Orbital characteristics
- Epoch 31 July 2016 (JD 2457600.5)
- Uncertainty parameter 0
- Observation arc: 101.75 yr (37,164 d)
- Aphelion: 3.2891 AU (492.04 Gm)
- Perihelion: 2.9402 AU (439.85 Gm)
- Semi-major axis: 3.1146 AU (465.94 Gm)
- Eccentricity: 0.056013
- Orbital period (sidereal): 5.50 yr (2007.7 d)
- Mean anomaly: 278.966°
- Mean motion: 0° 10^{m} 45.516^{s} / day
- Inclination: 18.509°
- Longitude of ascending node: 259.724°
- Argument of perihelion: 283.703°

Physical characteristics
- Mean radius: 41.52±11.1 km
- Synodic rotation period: 8.630 h (0.3596 d)
- Geometric albedo: 0.1474±0.128
- Absolute magnitude (H): 8.7

= 683 Lanzia =

Minor planet orbiting the Sun

683 Lanzia is a minor planet orbiting the Sun. It was discovered July 23, 1909, by Max Wolf at the Landessternwarte Heidelberg-Königstuhl observatory and was named in honor of Lanz, founder of the Heidelberg Academy of Sciences. Photometric observations made in 2003 at the Santana Observatory in Rancho Cucamonga, California, give a synodic rotation period of 8.63 ± 0.005 hours. The light curve shows a brightness variation of 0.15 ± 0.04 in magnitude.

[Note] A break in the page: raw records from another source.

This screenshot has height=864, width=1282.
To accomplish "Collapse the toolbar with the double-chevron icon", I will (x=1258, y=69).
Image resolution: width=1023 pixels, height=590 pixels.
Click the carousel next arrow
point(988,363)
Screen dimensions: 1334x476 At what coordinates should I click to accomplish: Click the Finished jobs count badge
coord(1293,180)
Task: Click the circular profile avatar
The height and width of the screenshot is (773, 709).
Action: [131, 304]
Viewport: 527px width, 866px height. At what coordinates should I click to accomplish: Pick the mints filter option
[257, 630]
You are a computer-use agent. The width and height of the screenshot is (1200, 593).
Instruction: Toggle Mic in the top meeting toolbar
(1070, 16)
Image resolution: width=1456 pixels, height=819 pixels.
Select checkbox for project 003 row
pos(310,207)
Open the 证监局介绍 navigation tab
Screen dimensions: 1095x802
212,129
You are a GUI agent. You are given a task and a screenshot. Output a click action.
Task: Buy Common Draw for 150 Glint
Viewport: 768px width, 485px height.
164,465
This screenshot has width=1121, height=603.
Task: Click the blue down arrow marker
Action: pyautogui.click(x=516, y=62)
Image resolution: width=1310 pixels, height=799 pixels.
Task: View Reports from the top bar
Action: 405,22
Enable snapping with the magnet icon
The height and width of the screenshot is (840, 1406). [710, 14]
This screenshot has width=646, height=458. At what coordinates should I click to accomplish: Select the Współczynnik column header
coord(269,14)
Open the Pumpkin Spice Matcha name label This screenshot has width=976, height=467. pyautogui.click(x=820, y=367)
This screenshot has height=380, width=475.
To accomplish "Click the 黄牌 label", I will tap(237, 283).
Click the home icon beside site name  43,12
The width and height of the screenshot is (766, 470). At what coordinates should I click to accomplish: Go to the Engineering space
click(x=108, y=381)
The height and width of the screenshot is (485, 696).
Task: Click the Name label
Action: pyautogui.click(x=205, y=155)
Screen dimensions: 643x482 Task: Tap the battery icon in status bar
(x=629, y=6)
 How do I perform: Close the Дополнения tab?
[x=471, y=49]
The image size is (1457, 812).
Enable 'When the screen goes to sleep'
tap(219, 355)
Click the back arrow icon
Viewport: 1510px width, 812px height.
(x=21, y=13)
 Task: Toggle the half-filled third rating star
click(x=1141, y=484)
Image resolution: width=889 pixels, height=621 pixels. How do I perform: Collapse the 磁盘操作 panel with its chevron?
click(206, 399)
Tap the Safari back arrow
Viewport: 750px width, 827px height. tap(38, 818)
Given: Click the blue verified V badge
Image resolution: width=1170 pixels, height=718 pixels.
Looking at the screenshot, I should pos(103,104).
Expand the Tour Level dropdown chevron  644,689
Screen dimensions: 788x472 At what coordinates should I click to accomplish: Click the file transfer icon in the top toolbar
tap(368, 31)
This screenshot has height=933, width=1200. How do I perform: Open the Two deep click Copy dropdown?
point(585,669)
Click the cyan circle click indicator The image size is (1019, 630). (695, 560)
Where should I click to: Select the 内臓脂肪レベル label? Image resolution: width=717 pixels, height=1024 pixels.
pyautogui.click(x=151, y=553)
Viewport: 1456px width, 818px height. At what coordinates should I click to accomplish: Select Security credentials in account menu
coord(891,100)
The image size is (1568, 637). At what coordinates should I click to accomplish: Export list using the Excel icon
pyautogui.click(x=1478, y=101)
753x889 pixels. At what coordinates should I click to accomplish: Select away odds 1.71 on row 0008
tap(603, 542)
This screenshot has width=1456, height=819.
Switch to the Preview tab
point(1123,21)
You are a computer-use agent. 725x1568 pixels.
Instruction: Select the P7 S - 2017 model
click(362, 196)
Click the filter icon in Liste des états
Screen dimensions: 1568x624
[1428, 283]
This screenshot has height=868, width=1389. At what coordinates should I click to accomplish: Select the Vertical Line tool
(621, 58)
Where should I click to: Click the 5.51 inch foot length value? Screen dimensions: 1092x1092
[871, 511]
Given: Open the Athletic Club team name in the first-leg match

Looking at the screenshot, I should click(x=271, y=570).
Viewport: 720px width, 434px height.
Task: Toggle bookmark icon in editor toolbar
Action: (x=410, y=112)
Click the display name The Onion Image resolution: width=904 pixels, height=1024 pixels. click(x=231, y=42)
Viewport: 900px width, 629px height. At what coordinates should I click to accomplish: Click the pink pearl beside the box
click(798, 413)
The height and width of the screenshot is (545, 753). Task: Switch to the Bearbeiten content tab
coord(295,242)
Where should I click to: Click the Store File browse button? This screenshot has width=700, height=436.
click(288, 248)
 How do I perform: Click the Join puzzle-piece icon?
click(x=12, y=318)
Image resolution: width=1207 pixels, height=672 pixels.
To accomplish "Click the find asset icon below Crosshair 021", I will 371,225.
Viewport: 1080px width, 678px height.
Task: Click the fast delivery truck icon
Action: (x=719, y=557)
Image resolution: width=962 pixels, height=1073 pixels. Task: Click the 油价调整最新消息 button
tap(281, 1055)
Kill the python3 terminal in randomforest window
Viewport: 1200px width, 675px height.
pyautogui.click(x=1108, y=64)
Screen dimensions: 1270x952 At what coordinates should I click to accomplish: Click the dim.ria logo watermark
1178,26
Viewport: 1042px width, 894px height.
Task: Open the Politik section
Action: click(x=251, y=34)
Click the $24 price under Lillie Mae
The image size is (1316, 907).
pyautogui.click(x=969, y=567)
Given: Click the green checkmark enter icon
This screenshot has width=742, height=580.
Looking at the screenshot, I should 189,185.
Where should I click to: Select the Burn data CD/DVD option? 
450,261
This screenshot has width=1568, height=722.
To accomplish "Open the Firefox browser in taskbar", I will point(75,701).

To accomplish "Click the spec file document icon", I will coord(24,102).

Observations during two last occultation 18 and 22 December 2010 (P.Baruffetti, G. Tonlorenzi - Massa, G. Bonatti - Carrara, R. Di Luca - Bologna (Italy), C. Schnabel - S. Estebe, J. Rovira - Moja (Spain)) measured a 122.5 km diameter (medium) and an Albedo of 0.0705 compatible with carbonaceous asteroids (C group).